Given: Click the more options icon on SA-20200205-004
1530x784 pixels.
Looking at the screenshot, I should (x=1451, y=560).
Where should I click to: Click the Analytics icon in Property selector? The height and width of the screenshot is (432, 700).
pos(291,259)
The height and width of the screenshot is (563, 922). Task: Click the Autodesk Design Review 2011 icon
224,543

◇ ◇ ◇ ◇ ◇ ◇ ◇

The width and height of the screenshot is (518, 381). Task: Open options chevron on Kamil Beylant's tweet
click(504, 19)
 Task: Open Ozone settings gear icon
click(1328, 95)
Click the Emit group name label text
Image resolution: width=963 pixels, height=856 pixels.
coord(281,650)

◇ ◇ ◇ ◇ ◇ ◇ ◇

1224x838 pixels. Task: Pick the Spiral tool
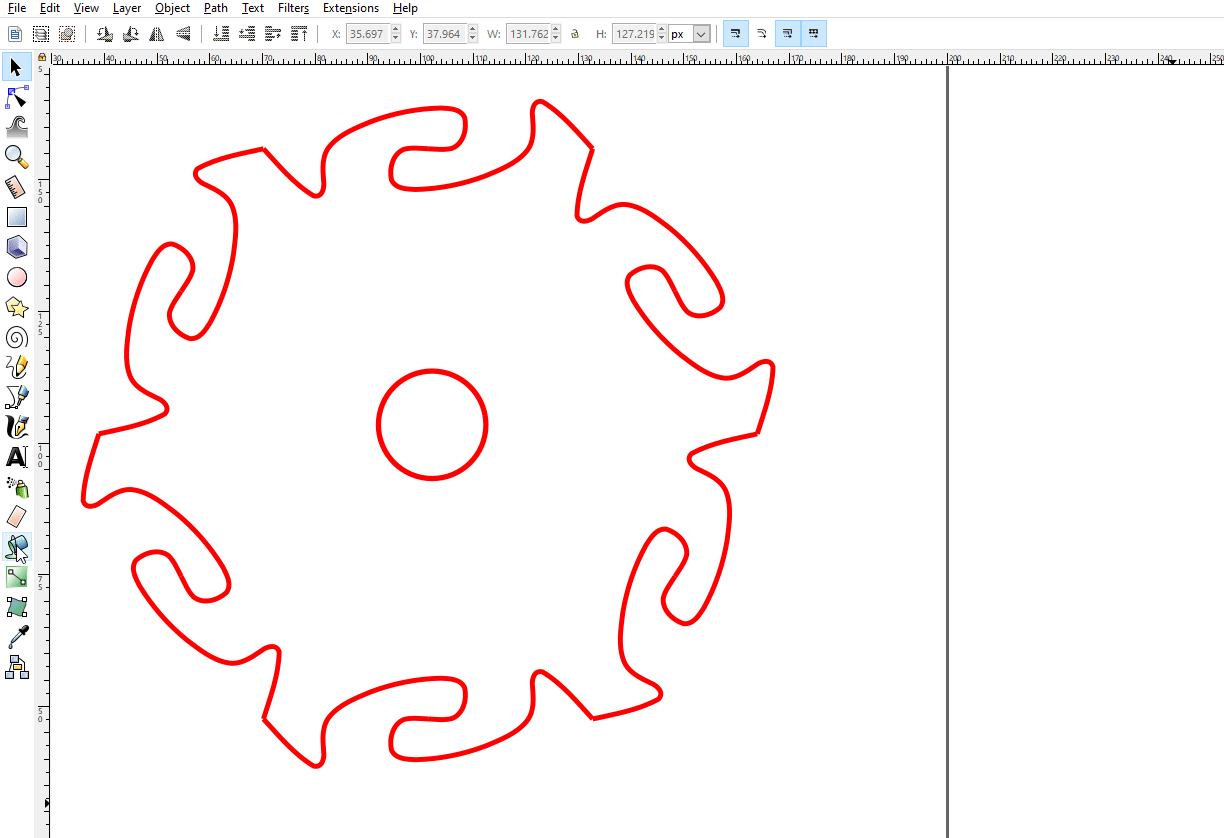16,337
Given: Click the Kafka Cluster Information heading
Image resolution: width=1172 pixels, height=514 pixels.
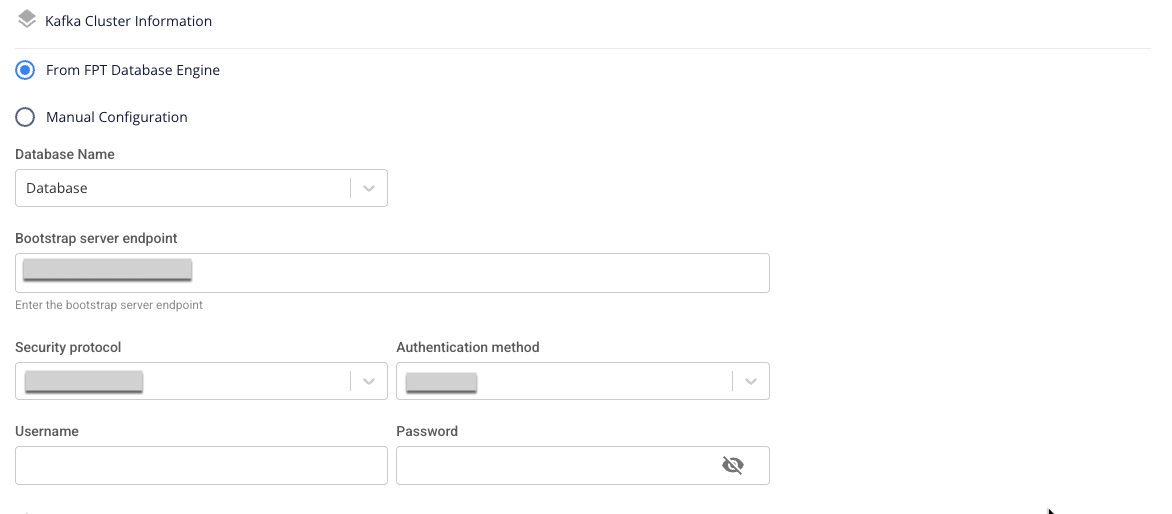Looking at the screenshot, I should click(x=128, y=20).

◇ ◇ ◇ ◇ ◇ ◇ ◇

Work order
Lines with the word "Given" in them are the answer; report each one from the data.

Task solution
Given: Click the more options icon on SA-20200205-004
Given: Click the Kafka Cluster Information heading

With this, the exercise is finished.